Branch-free implementation of f(x) := if x == 0 then 0 else (x * log(x))

Question

I have this C function:

double f(int x)
{
    if (x <= 0)
        return 0.0;
    else
        return x * log(x);
}

which I am calling in a tight loop, and would like to get rid of the branch to see if it improves performance.

I cannot use this:

double f(int x)
{
    return x * log(x);
}

because it returns NaN when x == 0 (which is true about 25% of the time.)

Is there another way to implement it so that it returns 0 when x == 0, but still get rid of the branch?

(I am less concerned about negative inputs, because these are errors, whereas zeros are not.)

Answer 1

First note that log(1) = 0. Then you can write the problem as x * log(y), where y = 1 if x <= 0, and otherwise equals x; if y = 1, then x doesn't matter, because log(y)=0.

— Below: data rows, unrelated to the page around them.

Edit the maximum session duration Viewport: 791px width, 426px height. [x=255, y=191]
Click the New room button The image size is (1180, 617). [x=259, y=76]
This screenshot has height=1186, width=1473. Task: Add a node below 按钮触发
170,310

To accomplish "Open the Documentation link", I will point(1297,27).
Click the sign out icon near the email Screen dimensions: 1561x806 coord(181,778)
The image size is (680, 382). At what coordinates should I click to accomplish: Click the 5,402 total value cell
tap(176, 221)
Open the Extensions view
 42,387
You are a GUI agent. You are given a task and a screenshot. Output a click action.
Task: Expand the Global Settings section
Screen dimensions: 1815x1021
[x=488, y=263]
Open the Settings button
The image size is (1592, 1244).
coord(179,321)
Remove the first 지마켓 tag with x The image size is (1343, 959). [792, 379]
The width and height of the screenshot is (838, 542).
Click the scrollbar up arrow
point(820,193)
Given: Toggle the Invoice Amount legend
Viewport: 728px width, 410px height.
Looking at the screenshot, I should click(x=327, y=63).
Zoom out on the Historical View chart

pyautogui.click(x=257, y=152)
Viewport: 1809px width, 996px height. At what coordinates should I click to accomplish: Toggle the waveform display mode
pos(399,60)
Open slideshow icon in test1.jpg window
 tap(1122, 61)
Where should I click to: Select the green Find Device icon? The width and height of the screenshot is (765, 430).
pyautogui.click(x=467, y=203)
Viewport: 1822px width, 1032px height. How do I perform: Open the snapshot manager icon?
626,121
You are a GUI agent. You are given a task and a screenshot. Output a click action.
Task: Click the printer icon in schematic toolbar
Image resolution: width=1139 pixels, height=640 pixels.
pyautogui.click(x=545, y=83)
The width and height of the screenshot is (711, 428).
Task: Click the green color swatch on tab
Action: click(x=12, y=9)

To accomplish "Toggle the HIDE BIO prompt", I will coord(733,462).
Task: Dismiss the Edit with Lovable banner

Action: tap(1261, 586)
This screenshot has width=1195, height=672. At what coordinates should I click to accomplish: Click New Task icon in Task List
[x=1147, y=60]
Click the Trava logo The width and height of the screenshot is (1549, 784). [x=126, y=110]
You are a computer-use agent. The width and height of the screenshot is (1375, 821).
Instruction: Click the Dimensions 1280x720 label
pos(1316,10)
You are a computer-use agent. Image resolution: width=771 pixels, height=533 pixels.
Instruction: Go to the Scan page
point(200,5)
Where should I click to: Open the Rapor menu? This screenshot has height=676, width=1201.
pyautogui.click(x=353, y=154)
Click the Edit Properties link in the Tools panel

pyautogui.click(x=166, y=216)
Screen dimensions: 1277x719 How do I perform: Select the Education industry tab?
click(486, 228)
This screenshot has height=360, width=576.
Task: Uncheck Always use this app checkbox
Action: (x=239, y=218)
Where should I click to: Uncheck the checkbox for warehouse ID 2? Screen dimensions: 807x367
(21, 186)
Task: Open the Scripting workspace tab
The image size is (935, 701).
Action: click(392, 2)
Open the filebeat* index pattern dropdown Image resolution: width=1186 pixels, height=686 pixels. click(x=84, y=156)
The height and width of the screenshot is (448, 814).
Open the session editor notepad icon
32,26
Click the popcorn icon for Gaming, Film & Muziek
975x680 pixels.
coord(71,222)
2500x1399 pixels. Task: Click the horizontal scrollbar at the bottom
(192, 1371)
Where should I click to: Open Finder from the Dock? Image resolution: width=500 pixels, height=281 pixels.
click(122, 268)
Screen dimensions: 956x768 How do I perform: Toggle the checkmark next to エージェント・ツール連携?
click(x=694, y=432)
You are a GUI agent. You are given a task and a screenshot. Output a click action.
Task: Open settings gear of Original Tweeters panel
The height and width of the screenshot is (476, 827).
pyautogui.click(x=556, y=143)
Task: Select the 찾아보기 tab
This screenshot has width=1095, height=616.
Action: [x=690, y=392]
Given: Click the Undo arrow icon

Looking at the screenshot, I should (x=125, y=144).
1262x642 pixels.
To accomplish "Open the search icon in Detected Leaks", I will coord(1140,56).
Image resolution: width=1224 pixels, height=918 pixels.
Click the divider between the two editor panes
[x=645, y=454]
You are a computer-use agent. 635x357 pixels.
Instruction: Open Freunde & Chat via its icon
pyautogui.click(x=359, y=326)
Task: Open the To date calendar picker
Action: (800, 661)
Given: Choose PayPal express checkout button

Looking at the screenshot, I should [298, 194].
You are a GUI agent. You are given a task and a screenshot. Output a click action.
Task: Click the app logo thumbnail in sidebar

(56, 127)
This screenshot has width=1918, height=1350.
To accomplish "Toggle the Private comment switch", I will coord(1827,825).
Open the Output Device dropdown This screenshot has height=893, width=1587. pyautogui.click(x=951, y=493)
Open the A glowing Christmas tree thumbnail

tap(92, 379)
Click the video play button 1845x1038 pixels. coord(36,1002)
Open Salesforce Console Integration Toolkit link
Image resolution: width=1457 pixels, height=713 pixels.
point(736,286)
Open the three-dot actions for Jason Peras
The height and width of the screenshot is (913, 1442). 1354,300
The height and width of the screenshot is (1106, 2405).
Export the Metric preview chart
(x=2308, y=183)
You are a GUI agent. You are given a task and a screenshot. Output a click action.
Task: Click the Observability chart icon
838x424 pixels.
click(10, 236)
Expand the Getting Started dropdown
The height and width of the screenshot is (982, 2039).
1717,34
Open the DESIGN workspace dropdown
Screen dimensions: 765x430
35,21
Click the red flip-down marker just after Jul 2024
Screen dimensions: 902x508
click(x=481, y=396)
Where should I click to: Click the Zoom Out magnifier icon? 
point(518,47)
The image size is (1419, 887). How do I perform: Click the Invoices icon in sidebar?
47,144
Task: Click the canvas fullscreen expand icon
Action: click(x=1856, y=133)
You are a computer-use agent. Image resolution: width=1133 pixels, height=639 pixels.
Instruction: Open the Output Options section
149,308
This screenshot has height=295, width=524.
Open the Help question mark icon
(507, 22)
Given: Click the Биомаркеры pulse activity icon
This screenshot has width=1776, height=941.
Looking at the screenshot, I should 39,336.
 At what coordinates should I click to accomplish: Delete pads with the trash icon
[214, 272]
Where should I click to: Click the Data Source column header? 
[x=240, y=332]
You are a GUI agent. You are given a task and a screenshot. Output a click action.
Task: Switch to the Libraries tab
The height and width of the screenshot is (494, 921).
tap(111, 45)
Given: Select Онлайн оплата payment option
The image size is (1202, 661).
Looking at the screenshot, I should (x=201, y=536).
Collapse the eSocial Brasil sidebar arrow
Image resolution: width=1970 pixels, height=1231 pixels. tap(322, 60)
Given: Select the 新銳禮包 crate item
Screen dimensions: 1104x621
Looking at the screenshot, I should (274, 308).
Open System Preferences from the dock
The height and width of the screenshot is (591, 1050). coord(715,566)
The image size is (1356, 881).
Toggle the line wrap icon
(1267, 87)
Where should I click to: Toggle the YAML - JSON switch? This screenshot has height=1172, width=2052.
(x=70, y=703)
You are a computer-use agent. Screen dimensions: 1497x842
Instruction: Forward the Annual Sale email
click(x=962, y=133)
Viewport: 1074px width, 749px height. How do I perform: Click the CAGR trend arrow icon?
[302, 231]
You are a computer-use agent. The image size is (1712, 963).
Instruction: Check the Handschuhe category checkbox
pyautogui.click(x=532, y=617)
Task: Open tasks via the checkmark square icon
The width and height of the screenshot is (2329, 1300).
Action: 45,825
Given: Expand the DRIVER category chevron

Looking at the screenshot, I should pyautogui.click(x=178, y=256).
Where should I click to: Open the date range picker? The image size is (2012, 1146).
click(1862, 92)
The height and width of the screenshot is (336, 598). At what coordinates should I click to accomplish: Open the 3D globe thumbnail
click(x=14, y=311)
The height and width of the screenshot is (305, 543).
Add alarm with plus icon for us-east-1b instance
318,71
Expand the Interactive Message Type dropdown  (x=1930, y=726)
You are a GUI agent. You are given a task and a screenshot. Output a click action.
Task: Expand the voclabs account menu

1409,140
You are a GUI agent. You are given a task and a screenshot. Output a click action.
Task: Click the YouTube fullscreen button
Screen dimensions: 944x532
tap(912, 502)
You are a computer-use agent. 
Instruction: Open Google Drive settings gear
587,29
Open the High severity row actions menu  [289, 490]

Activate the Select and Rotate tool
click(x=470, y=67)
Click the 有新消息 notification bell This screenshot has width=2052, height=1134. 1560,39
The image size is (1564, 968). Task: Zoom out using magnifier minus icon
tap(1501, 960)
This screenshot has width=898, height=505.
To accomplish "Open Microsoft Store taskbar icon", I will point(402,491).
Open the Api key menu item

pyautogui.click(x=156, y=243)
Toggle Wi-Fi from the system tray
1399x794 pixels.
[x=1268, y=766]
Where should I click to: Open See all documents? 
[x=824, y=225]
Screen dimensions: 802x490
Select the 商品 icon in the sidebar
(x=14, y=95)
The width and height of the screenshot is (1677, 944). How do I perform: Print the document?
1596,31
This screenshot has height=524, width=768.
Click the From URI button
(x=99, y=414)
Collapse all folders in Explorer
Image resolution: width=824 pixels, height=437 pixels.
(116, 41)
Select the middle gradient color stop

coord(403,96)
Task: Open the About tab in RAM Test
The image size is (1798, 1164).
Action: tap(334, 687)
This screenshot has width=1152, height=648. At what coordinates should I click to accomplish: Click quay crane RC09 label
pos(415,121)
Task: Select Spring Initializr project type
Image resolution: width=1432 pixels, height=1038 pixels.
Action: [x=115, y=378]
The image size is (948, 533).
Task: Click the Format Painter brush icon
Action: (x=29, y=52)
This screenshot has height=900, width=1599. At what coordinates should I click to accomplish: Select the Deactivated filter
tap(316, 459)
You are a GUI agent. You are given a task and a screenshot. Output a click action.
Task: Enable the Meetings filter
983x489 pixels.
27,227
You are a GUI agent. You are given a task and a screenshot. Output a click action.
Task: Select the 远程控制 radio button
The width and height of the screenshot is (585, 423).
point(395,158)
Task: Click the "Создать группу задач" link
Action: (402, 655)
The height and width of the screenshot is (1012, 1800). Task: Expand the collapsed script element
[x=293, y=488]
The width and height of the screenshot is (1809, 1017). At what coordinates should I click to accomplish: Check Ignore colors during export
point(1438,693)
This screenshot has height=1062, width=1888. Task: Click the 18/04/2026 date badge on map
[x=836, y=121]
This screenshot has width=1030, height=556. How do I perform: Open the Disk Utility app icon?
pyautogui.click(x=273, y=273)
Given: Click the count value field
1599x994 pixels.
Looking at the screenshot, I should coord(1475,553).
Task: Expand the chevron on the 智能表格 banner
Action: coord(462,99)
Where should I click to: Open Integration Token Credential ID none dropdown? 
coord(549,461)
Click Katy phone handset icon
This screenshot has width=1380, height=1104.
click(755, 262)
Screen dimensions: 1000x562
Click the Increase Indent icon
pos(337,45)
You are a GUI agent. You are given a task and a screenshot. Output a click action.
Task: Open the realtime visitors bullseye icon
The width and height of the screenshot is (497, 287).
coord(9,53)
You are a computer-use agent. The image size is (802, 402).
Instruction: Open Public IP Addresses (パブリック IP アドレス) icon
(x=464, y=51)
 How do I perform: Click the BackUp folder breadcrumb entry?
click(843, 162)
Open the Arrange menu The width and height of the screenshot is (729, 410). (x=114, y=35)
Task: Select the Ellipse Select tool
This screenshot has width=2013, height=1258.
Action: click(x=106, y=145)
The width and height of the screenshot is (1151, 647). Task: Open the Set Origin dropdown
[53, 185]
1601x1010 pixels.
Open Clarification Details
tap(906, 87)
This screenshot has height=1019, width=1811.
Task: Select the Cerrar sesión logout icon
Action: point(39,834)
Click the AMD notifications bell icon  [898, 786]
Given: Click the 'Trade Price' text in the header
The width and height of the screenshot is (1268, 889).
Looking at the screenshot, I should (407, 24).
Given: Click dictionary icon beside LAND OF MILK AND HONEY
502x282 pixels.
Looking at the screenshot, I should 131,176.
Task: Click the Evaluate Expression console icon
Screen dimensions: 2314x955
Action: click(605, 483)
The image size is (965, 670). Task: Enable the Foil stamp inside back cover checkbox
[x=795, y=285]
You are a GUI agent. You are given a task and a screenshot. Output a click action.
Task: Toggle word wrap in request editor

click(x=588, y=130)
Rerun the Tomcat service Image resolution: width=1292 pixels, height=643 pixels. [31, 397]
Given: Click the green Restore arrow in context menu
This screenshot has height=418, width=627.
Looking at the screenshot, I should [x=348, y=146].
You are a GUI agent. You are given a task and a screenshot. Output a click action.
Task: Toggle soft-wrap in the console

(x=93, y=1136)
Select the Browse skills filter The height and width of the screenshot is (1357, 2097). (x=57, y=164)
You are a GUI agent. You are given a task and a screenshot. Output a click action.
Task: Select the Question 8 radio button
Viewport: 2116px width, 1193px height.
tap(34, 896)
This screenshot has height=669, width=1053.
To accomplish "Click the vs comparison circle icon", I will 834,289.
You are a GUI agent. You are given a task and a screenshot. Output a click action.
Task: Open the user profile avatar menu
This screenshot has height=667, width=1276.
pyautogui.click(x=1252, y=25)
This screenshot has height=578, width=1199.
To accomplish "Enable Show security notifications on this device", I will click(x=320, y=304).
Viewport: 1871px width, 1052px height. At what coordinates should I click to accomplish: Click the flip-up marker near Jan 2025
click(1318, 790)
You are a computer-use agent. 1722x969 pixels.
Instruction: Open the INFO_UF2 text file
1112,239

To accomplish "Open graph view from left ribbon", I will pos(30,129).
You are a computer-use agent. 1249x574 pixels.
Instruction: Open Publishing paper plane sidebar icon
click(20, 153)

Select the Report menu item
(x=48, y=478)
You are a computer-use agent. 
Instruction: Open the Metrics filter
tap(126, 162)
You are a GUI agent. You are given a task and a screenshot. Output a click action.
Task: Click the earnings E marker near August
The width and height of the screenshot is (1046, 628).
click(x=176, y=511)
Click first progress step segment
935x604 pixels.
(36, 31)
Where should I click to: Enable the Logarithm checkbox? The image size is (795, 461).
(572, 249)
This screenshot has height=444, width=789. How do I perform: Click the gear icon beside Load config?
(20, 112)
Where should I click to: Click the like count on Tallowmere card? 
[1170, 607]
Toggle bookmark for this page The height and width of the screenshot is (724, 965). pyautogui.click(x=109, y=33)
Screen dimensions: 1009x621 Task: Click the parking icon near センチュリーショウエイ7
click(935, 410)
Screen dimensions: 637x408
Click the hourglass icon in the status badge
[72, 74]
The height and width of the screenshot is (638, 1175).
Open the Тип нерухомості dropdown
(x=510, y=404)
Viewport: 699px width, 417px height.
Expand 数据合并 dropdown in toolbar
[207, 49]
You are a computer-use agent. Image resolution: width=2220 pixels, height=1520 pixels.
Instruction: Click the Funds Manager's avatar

Something like y = (x > 0)*x + (x <= 0) will do this, and then:

double f(int x) {
    return x * log((x > 0)*x + (x <= 0));
}

It just depends on whether log(1) and four integer ops are worse than a branch.

Answer 2

Compiler extensions can help here. In GCC, you would do this:

if(__builtin_expect(x > 0, 1)) {
    return x * log(x);
}
return 0.0;

GCC will then generate machine code that favors the x > 0 == 1 branch.

If you don't care about negative numbers, then you can treat x == 0 as an unlikely branch instead:

if(__builtin_expect(x == 0, 0)) {
    return 0.0;
}
return x * log(x);

If you're not on GCC, you should check the documentation of your compiler and see whether it provides an analogous feature.

Note that it's still not branch-free. It's just that the likely branch takes less time.

Answer 3

Any branch free code must contain a calculation of x * log(x) to cover the "normal" case.

So, before trying to come up with that branch-free code, measure the speed of x * log(x) alone. Unless it's significantly faster than the code you have, there's nothing significant to be gained here. And I suspect it won't be.